**** The data

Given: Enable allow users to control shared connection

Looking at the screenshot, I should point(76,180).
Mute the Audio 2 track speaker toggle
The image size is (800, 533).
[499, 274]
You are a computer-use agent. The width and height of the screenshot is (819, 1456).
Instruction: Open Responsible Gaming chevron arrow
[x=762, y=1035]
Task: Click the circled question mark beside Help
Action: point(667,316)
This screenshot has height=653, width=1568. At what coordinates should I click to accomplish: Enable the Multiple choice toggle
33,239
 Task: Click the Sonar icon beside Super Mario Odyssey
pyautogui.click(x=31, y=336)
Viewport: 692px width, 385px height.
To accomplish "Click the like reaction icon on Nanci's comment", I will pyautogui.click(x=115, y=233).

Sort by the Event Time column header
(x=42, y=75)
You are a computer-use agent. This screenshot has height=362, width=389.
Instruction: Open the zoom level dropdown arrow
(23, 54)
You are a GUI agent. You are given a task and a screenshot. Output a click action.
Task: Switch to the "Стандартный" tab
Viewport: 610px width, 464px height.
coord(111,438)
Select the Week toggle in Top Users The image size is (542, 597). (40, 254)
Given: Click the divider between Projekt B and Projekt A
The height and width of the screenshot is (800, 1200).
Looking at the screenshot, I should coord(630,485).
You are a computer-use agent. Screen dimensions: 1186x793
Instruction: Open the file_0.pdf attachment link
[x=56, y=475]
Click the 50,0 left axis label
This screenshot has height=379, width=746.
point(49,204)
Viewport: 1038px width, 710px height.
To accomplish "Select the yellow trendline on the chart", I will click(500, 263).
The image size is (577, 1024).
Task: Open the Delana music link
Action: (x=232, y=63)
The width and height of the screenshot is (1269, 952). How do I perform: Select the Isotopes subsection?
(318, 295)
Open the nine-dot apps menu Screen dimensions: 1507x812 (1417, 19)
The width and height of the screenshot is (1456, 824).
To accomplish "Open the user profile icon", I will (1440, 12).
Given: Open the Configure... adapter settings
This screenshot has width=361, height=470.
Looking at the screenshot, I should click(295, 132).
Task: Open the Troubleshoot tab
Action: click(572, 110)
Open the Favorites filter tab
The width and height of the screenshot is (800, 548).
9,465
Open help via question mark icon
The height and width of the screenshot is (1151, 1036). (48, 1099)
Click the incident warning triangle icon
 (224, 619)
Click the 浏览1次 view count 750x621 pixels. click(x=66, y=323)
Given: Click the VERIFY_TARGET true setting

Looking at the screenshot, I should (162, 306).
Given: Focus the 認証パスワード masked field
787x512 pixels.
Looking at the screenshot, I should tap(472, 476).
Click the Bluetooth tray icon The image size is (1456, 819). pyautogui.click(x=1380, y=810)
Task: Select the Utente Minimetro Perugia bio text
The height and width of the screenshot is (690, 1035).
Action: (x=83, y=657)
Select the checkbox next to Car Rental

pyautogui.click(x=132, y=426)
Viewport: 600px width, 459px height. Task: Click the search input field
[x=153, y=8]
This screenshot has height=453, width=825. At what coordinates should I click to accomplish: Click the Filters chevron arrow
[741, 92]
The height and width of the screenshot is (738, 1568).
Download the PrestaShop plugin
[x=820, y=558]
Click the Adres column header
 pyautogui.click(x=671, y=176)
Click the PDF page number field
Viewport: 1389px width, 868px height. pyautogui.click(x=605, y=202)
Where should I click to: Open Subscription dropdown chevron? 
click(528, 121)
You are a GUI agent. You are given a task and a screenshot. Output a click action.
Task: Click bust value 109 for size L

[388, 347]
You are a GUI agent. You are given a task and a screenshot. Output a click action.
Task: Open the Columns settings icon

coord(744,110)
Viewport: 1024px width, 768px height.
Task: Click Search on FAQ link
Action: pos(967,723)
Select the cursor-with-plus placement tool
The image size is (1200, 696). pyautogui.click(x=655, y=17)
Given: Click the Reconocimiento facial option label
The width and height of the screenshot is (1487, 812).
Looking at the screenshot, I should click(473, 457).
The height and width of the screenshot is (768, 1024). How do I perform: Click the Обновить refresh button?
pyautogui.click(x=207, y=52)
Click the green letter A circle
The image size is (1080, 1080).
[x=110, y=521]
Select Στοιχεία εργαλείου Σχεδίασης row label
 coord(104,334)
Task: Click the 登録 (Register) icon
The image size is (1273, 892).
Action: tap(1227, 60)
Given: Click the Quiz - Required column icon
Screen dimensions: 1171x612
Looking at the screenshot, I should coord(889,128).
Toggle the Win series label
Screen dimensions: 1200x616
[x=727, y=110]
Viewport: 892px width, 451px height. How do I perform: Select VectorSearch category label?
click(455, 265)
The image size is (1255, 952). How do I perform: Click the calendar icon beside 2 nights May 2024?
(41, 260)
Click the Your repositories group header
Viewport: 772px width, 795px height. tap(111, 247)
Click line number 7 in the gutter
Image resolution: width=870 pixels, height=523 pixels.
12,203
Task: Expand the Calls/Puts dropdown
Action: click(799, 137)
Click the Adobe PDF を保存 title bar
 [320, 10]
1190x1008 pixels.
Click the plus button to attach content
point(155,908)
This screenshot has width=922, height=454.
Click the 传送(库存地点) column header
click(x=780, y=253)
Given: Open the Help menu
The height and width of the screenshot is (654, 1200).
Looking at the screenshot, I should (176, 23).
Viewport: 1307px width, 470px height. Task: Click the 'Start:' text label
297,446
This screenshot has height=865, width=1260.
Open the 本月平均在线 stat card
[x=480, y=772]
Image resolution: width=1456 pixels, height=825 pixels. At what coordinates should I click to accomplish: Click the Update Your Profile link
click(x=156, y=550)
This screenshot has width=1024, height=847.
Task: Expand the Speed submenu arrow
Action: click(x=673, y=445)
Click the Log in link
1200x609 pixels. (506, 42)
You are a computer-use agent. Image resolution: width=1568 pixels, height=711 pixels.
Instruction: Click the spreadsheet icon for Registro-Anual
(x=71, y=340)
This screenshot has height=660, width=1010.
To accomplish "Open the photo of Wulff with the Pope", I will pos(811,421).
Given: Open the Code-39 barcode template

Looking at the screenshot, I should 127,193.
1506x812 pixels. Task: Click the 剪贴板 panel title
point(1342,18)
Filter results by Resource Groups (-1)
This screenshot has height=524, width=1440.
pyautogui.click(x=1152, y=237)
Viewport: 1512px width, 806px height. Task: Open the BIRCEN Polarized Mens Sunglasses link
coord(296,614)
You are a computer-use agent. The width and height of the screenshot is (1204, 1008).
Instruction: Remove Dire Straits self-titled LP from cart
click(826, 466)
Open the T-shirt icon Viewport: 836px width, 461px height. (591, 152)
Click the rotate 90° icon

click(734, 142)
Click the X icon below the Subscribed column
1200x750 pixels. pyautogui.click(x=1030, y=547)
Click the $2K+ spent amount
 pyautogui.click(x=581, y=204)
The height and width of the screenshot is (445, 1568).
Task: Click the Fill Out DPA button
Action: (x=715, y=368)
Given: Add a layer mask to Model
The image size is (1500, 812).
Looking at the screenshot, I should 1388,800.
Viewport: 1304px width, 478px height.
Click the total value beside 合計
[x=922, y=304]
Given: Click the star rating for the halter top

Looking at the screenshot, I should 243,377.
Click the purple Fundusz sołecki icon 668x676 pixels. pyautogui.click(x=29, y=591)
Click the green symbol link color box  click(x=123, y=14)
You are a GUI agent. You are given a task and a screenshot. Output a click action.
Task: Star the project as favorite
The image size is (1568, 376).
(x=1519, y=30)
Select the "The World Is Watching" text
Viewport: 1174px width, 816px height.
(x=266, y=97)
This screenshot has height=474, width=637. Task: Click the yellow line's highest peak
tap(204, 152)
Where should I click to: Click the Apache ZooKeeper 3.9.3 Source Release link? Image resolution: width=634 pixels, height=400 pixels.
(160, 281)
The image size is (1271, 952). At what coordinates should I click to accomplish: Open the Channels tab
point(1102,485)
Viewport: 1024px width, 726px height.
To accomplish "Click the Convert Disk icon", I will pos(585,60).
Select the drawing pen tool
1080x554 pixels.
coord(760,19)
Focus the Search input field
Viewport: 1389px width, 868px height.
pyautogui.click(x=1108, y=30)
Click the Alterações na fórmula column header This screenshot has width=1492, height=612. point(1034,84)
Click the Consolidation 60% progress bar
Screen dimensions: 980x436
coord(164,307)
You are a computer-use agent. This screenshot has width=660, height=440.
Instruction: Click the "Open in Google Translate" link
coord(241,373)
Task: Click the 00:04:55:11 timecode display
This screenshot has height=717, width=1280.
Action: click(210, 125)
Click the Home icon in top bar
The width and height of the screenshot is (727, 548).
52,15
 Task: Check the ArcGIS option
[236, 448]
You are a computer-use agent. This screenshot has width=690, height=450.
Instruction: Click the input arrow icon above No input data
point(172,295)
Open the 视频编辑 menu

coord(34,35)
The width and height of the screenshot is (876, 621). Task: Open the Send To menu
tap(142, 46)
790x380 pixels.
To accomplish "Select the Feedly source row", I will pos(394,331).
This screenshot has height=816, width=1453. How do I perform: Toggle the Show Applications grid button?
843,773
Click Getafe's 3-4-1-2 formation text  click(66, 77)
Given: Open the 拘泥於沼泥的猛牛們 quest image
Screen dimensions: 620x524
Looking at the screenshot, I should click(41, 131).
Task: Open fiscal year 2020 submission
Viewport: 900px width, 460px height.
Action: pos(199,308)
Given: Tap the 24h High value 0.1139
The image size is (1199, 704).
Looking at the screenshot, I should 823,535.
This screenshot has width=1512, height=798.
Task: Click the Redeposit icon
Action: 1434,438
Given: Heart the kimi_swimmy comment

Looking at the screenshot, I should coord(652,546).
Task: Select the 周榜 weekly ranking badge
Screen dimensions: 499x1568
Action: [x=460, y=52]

********

What is being asked:
Start with the first line of the data and print every line exactly. The line containing "You are a computer-use agent. Screen" is the last one to include.

Task answer:
Given: Enable allow users to control shared connection

Looking at the screenshot, I should point(76,180).
Mute the Audio 2 track speaker toggle
The image size is (800, 533).
[499, 274]
You are a computer-use agent. The width and height of the screenshot is (819, 1456).
Instruction: Open Responsible Gaming chevron arrow
[x=762, y=1035]
Task: Click the circled question mark beside Help
Action: point(667,316)
This screenshot has height=653, width=1568. At what coordinates should I click to accomplish: Enable the Multiple choice toggle
33,239
 Task: Click the Sonar icon beside Super Mario Odyssey
pyautogui.click(x=31, y=336)
Viewport: 692px width, 385px height.
To accomplish "Click the like reaction icon on Nanci's comment", I will pyautogui.click(x=115, y=233).

Sort by the Event Time column header
(x=42, y=75)
You are a computer-use agent. This screenshot has height=362, width=389.
Instruction: Open the zoom level dropdown arrow
(23, 54)
You are a GUI agent. You are given a task and a screenshot. Output a click action.
Task: Switch to the "Стандартный" tab
Viewport: 610px width, 464px height.
coord(111,438)
Select the Week toggle in Top Users The image size is (542, 597). (40, 254)
Given: Click the divider between Projekt B and Projekt A
The height and width of the screenshot is (800, 1200).
Looking at the screenshot, I should coord(630,485).
You are a computer-use agent. Screen dimensions: 1186x793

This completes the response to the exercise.